Centrosomal interactions of biotinylase-tagged CDK5RAP2 in the BioID assay. (A) Immunofluorescence microscopy ofFlag-BirA-tagged CDK5RAP2RNAi cells stained with anti-α-tubulin and streptavidin-AlexaFluor 488. DNA staining with DAPI is shown in the merged image. The secondary antibody was anti-rat AlexaFluor 568. Cells were fixed with glutaraldehyde. Maximum intensity projections of deconvolved images are displayed. Bar = 2 µm. (B) BioID Western blot analysis according to [30]. Centrosome extracts prepared from the cell lines indicated at the bottom were electrophoresed and blotted. Single lanes were cut from broad blots, stained individually with streptavidin-alkaline phosphatase (strep) or antibodies as indicated on top, and re-aligned after staining as shown.

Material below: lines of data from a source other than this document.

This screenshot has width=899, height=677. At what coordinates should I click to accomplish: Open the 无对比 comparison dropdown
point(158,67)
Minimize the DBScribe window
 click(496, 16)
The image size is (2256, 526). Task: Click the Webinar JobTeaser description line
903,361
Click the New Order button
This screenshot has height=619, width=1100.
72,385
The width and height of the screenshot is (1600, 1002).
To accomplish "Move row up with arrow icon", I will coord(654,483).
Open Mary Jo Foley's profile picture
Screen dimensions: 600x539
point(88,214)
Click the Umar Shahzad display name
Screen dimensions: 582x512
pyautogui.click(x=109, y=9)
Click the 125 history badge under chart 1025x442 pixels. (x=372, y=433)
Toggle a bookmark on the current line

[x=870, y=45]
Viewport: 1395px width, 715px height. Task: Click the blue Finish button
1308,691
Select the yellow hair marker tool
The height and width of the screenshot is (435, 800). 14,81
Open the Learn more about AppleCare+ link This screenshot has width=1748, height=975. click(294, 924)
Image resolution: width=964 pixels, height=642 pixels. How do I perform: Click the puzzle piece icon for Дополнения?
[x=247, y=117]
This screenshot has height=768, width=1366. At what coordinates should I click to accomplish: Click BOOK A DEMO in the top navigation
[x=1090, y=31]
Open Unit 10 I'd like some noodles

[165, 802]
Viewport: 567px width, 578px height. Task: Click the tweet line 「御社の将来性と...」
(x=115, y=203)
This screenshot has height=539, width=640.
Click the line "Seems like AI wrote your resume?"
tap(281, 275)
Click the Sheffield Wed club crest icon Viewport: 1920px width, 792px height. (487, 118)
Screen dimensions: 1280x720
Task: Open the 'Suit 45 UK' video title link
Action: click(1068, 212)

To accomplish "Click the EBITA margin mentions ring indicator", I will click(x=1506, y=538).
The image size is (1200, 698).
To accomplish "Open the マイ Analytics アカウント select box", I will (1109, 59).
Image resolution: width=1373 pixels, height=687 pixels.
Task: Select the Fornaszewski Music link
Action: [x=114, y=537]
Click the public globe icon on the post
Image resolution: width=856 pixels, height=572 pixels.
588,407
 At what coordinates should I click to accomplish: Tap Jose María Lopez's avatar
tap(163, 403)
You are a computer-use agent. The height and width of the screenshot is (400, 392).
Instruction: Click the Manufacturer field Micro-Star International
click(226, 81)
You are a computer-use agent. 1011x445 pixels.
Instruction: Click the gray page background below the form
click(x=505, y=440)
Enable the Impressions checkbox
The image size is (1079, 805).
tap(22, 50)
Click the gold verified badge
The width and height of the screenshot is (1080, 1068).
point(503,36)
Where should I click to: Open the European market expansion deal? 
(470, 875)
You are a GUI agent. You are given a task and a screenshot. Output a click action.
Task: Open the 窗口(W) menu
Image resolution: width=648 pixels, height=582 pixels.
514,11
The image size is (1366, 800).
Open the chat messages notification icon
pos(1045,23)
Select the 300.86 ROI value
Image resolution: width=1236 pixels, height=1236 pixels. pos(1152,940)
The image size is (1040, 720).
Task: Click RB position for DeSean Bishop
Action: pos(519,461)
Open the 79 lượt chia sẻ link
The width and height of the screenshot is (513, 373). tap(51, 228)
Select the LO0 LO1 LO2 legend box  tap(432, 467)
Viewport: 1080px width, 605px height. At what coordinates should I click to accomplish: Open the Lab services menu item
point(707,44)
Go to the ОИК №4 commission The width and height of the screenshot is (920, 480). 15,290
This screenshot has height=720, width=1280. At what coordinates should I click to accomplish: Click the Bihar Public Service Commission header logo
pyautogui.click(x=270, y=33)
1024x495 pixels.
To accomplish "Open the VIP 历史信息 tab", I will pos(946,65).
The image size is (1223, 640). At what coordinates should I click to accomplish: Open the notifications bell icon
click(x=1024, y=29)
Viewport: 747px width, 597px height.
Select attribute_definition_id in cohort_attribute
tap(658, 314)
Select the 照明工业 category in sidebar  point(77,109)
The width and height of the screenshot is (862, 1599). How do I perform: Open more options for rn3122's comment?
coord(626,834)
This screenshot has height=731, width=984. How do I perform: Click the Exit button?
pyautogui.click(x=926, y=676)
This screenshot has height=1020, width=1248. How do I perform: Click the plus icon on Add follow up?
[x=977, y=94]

Bands were visualized using conjugates with alkaline phosphatase and NBT/BCIP color detection. Positions of the respective fusion proteins always showing self-biotinylation are marked by open arrowheads. Positions of endogenous, biotinylated proteins are labeled by filled arrowheads. The position of the double band representing biotinylated mitochondrial proteins is highlighted by an asterisk.